<<<<

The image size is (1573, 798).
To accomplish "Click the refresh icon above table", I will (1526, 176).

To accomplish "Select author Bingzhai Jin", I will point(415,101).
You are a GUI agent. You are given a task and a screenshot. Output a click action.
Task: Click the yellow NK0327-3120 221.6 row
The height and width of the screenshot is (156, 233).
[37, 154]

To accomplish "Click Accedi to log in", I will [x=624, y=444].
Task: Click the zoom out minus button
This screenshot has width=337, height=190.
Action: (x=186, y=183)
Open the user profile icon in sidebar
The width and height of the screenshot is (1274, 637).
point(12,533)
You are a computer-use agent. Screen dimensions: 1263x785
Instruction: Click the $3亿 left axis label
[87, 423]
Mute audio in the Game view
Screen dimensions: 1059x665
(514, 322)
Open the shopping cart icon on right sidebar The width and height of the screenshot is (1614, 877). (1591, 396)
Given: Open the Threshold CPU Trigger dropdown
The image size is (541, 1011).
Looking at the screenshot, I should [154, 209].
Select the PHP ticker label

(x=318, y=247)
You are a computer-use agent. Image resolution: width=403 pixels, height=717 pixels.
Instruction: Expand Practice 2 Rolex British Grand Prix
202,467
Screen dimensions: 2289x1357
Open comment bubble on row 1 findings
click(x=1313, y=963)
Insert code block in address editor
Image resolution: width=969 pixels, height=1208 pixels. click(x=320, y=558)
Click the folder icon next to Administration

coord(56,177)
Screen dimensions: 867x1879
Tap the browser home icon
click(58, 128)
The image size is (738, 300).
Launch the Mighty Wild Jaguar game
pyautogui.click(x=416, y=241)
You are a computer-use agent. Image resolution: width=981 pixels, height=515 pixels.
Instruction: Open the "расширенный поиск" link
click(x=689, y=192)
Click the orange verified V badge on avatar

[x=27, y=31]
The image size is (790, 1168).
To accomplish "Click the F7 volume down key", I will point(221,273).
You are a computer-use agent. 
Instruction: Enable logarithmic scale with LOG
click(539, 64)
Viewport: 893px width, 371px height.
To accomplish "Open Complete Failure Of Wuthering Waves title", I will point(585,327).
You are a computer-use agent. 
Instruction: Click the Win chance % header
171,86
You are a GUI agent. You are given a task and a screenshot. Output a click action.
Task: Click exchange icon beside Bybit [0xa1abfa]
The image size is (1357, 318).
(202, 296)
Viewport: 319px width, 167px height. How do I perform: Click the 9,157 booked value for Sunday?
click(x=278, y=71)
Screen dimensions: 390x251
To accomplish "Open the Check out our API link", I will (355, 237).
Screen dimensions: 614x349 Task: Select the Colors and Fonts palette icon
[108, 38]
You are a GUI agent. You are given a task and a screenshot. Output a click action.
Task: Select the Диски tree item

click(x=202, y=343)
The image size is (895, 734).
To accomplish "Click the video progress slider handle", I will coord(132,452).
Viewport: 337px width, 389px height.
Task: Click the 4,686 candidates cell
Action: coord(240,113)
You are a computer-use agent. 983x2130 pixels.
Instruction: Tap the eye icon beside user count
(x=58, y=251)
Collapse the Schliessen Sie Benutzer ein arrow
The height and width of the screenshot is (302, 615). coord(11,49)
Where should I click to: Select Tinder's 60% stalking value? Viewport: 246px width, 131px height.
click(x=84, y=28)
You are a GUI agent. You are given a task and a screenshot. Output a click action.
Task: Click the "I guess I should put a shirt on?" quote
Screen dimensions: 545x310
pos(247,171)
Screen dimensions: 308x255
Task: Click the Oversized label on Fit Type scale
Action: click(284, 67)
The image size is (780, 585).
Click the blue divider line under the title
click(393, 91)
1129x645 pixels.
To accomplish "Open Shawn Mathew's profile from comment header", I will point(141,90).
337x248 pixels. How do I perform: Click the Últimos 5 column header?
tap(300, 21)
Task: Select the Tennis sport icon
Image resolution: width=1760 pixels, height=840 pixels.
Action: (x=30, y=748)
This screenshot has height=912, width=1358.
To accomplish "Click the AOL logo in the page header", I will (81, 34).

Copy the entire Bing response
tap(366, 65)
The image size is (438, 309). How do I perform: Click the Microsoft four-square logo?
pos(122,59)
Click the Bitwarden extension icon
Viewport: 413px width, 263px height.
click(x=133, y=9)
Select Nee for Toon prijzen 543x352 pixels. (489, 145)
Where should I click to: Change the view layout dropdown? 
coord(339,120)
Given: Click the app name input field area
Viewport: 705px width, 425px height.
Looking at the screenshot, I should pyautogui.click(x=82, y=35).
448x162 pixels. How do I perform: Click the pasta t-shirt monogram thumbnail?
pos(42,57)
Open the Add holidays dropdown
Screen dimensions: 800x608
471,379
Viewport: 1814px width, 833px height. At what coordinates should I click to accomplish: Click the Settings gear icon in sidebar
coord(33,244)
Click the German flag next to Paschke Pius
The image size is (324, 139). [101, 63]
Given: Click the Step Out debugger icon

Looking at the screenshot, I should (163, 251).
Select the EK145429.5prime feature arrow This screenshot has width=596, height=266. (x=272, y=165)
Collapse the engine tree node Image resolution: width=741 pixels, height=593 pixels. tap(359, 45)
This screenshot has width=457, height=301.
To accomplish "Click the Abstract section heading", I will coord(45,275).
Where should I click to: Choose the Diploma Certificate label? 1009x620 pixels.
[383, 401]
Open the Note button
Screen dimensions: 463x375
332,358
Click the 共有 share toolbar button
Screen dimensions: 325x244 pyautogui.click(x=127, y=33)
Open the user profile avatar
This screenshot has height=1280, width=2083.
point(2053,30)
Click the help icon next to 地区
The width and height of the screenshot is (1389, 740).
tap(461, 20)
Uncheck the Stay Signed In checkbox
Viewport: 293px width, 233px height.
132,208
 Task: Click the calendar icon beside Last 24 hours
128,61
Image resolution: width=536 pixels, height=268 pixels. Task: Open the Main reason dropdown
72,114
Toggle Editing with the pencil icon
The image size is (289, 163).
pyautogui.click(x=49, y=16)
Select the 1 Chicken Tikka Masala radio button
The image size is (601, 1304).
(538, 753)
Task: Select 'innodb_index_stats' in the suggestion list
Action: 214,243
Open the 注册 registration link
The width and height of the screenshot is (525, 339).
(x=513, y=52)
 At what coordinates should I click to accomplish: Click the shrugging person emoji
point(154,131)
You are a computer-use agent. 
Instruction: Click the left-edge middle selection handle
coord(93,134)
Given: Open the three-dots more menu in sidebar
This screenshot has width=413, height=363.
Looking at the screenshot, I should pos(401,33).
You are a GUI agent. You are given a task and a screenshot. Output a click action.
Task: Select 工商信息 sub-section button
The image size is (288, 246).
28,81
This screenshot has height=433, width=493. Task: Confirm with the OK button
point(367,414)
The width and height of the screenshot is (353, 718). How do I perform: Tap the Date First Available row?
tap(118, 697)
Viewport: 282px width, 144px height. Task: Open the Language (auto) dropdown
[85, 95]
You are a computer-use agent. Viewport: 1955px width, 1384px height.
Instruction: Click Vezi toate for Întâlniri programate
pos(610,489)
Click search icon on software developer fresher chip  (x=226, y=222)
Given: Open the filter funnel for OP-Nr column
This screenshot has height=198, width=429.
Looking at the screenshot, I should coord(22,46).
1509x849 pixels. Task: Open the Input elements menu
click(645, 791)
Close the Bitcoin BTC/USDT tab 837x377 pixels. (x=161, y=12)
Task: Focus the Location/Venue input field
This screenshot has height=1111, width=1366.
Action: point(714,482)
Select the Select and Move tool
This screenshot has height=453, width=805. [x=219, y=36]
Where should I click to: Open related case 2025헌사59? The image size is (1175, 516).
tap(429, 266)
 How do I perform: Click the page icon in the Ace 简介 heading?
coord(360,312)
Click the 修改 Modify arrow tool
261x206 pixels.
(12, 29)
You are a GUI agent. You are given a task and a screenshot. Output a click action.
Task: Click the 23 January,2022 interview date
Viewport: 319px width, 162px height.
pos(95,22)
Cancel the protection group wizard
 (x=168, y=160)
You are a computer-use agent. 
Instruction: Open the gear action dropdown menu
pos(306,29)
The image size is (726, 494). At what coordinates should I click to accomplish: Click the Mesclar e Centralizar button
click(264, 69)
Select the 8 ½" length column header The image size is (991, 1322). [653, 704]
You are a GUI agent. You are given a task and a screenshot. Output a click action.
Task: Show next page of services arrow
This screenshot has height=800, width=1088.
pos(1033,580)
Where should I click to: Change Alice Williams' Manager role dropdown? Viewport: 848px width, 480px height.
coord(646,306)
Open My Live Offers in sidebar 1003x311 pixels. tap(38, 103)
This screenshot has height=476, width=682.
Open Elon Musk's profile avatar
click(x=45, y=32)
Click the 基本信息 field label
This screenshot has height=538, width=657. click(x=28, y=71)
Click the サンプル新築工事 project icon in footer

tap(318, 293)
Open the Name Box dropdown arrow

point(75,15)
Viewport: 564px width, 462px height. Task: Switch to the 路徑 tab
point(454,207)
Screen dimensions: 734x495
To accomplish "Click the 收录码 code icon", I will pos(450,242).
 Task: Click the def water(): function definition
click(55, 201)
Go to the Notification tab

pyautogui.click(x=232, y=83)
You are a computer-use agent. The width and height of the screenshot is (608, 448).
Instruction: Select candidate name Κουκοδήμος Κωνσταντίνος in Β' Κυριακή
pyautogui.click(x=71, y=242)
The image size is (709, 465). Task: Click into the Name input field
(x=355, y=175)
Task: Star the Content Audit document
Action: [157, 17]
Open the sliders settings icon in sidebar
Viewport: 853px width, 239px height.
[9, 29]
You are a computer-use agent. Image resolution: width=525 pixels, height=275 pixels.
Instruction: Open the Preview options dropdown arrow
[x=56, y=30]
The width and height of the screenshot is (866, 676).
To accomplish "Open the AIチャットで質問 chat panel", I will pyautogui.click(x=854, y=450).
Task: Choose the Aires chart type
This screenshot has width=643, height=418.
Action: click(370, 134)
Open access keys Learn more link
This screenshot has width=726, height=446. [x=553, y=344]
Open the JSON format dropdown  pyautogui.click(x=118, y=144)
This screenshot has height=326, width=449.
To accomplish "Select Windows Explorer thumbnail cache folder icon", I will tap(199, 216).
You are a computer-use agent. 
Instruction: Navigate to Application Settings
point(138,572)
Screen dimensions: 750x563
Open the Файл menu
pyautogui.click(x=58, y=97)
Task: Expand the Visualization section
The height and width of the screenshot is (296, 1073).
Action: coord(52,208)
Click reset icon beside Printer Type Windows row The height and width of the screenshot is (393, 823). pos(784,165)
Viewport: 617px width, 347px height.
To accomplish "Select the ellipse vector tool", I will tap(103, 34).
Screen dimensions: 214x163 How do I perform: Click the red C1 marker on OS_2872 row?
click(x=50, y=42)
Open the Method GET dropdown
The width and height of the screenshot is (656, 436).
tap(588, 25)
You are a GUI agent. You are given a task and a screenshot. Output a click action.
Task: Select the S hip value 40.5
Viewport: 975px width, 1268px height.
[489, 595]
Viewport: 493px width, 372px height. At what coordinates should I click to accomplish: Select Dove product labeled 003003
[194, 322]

>>>>

*WORK INSTRUCTIONS*
List each line in the data above that contains the word "field".

*PROBLEM SOLUTION*
Given: Click the app name input field area
Task: Focus the Location/Venue input field
Click the 基本信息 field label
The image size is (709, 465). Task: Click into the Name input field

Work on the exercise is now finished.